When I started out, it seemed like social media and PR was sort of voluntary, and you could do that if you wanted to, [but] it depended on your own ideas of your art. Today, it almost seems like it's mandatory, and that it would be hard to reach through everything going on. For example, when I put out Twenty Twenty, it wasn't on Spotify. I remember people asking me like, ‘Well, where is it if it's not on Spotify?’ I realized that maybe today, people don't know where to go for music if it’s not on Spotify. Maybe Spotify now for music is what Kleenex is for tissue. And that was really depressing, because, of course, I don't even expect people to go to the record store anymore. But I guess not even going to YouTube or Discogs, or I don't know, Bandcamp… It was just this one app [for them], and if it's not there, it doesn't even exist. At the time, I just felt like ‘Well, in that case, I guess I'd just rather not exist.’ But then one night, I think like half a year after I put the album out, I had this night where I couldn't sleep. It was one of those nights when you feel like you just want to throw a match on your entire life, like you want to set your life on fire or something — some kind of frustration with the way things are, just wanting something to happen, even if it would be something bad. I got up in the middle of the night and I published all my albums onto Spotify. I was like, ‘Let's just see what happens — like, don't I want people to hear it? Maybe if this stupid thing is the only way people can hear it I'll do it,’ you know. So I did that. And the next day, I kind of regretted it, but I was like, I guess it's done. It was interesting to see how little changed, [with the exception] that some people who had been asking ‘Why isn't it on Spotify?’ stopped asking.
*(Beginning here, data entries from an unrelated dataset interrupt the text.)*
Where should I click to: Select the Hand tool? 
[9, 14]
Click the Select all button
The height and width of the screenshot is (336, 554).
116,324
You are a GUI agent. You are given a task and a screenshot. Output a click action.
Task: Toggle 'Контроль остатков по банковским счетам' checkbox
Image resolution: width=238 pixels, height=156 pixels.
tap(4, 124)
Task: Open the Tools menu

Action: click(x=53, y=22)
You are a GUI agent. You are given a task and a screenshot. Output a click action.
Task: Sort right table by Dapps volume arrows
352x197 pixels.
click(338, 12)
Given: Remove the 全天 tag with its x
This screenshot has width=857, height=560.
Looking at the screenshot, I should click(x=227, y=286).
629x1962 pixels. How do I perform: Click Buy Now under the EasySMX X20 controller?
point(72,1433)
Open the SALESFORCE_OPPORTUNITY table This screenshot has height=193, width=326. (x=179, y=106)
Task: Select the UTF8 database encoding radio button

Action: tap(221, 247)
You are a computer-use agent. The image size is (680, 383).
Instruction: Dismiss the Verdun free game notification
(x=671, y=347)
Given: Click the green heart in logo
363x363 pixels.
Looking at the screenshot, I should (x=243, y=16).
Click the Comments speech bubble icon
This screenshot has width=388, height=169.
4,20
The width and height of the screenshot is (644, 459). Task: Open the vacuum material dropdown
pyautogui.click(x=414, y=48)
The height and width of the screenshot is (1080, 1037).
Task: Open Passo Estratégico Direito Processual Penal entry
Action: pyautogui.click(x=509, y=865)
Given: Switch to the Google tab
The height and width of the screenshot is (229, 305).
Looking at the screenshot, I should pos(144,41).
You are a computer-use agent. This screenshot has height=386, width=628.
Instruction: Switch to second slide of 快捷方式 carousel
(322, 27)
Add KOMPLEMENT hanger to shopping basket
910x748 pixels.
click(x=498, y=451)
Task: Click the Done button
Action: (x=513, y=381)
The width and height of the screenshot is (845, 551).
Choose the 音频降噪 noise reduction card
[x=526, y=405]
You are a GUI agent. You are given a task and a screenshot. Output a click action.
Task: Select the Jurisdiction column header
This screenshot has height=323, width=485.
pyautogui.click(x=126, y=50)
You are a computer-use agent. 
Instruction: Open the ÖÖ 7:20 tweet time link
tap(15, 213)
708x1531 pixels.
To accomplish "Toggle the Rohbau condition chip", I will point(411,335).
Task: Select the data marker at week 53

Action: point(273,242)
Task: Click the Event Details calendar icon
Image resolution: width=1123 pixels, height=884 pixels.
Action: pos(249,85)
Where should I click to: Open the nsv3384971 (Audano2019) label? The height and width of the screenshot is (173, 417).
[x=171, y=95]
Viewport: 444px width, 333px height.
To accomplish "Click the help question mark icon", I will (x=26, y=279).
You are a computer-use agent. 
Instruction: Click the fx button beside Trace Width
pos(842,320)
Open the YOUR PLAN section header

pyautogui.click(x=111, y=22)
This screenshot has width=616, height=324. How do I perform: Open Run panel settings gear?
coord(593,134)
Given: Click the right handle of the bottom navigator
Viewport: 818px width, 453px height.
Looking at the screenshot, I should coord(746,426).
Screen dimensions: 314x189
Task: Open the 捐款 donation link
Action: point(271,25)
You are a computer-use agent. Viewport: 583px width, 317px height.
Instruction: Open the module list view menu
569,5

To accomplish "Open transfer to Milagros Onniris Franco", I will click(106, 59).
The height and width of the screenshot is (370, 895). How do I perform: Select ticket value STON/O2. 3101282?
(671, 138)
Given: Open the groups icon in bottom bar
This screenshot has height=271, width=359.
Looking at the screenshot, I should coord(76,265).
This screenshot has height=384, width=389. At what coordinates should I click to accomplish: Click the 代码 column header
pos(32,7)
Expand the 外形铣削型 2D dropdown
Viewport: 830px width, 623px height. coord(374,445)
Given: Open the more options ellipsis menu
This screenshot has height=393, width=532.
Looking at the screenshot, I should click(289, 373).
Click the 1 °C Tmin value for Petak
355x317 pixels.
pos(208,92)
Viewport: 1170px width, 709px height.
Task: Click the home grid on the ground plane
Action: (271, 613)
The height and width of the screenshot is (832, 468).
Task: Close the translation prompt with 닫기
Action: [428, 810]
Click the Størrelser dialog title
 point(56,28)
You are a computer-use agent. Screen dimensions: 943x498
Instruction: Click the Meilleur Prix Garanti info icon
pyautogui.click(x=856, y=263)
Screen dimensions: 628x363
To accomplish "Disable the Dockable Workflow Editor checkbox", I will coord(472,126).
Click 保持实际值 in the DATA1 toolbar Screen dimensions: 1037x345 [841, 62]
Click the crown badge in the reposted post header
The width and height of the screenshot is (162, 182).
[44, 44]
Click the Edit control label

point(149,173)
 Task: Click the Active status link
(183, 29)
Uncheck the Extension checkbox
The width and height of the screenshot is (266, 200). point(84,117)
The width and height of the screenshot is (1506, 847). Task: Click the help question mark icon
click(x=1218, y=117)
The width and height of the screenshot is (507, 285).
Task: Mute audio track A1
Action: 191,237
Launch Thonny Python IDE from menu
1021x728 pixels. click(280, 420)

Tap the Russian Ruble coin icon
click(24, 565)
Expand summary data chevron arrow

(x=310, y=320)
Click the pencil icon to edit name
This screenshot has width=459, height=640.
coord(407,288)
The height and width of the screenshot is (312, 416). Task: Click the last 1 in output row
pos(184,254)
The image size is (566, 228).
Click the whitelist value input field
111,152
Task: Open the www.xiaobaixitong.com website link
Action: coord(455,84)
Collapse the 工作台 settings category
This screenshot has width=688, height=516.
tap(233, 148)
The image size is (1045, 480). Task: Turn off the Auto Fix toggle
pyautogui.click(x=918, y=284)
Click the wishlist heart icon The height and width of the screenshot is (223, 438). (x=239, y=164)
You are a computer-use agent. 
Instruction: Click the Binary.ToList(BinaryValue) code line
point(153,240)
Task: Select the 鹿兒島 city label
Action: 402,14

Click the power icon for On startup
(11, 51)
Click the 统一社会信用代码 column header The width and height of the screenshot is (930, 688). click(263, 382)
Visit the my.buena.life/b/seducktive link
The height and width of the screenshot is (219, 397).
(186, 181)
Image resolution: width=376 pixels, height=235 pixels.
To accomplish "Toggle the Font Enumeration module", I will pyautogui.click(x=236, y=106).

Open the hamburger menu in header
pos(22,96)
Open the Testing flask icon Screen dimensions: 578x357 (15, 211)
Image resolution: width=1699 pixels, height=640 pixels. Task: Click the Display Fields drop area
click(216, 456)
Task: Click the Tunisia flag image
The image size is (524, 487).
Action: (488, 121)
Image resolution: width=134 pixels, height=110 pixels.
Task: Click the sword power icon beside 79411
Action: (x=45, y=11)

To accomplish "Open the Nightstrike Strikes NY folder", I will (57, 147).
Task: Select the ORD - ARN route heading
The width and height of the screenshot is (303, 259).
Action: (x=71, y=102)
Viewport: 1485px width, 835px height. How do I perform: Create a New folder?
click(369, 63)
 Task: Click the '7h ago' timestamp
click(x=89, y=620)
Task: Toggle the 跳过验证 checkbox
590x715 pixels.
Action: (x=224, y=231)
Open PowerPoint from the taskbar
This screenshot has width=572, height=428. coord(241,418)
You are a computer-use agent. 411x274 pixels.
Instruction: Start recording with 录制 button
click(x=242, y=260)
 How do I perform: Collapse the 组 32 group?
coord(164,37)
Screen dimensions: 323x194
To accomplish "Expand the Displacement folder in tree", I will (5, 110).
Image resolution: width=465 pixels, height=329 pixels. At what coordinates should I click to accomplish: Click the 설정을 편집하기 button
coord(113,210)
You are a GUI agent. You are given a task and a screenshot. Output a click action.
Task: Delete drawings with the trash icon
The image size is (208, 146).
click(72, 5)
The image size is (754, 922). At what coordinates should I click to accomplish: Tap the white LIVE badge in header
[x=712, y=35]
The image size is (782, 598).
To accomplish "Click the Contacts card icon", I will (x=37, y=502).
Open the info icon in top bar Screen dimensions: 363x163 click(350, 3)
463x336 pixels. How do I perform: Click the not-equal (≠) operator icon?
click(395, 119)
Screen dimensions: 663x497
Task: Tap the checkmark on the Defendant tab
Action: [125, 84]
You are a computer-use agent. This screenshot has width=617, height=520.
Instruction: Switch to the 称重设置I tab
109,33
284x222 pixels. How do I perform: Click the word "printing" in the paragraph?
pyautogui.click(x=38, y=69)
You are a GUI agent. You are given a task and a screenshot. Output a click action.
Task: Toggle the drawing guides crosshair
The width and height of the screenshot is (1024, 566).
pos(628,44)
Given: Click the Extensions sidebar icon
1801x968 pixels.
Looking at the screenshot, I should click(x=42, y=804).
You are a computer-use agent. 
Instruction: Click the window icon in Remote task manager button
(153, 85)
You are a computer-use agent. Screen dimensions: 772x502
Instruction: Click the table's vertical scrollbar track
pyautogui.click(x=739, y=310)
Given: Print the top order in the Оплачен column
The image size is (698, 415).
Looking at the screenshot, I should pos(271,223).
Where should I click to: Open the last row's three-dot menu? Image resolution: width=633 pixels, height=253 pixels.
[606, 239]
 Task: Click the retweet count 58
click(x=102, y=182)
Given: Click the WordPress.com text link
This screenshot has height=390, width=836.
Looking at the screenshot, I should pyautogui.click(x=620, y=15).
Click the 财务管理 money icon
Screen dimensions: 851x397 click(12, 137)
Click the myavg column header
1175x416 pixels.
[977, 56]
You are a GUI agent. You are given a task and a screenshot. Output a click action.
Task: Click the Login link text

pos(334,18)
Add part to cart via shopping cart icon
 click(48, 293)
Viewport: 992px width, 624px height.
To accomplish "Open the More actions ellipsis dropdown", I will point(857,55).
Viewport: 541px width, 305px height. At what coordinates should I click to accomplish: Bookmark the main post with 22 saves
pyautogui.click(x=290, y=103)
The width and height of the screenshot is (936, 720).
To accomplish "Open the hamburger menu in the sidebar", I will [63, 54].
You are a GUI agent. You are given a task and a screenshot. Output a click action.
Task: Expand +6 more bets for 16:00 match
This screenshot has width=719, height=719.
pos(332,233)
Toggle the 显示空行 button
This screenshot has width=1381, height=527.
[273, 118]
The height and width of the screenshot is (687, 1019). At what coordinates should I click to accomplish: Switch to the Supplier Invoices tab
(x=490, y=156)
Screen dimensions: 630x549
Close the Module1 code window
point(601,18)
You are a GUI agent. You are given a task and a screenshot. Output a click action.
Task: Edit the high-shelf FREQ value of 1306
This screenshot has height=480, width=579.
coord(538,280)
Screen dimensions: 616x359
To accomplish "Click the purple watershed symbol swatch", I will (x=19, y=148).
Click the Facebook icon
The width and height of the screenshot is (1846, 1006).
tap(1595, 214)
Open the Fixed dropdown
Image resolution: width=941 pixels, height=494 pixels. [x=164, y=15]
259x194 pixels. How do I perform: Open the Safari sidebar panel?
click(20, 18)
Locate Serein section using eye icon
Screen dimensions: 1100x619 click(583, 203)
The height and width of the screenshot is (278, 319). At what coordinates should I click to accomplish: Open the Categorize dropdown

But it didn't do anything for me, it didn't do anything for my streaming income or anything. The only thing that happened was that I stopped selling records. So, I was like, oh. That was an interesting experiment, and that experiment is still going on, those albums are still [on Spotify]. But for my next release, I'm definitely not putting it on Spotify. And I would consider just taking everything down and just seeing what happens, because that would be the anti-experiment, sort of, to have the two experiences of seeing everything on there and nothing on there. I guess that's what you have to do. You're always in some kind of negotiation with what you want and what you don't want, trying to find the lesser evil.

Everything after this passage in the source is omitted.